Strange Results from PDF Extract

Hi all

I’m trying to do a simple address block extraction from a PDF file, but I’m getting strange results. The fields are showing double letters even though the PDF clearly doesn’t have them. See image below

Any ideas why?

Hi Duncan,
I have come across this issue before and from memory I resolved it by adjusting the Word spacing under the Settings in the Data Mapper.

image

Best Regards

Justin Leigh

Hi Justin

Thanks for your reply, however upon changing the word spacing value, it didn’t seem to make any difference.

What is also unusual is that for one of my extract fields the information is correct ie. no double letters/digits

Hi Duncan,
Are you able to upload the Data Mapper? I have seen this before, but I’ll need to refresh my memory of how I fixed it.
One thing I do when I run into issues with PDFs used in the Data Mapper is open the PDF in Acrobat Reader and cut and paste the text that is causing problems into Notepad or Write. If that shows anomalies, then there’s an issue with the PDF itself; if not then the issues with the Data Mapper.

Best Regards

Justin Leigh

I just tried what you suggested, and the anomolies are also there when copying the address block and pasting it into editpad. Looks like a PDF issue then?

Hi Duncan,
It definitely seems like the PDF is the issue. I’m still sure I’ve seen this before. If I find more information that may be of use I’ll post a new response.

Best Regards

Justin Leigh

Would there be a post function script that could revert the extraction to single letters using the split lines extraction.
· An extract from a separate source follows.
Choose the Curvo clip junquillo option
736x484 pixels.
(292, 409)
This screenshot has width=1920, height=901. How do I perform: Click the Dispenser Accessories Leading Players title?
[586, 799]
I’m guessing I won’t be able to get another PDF to work with?

Something like the below…not sure how to integrate this though

const remaining = myString.split(‘’).filter((char, i) => i % 2 !== 0).join(‘’);

Could it be that this PDF was personalized in another program?
I know the problem from PrintShop Mail. There, an existing text in a background PDF is often covered with a white frame to put a personalization over it.
When such a PDF is read in Datamapper, the “covered” original text is still present in the PDF and is recognized accordingly.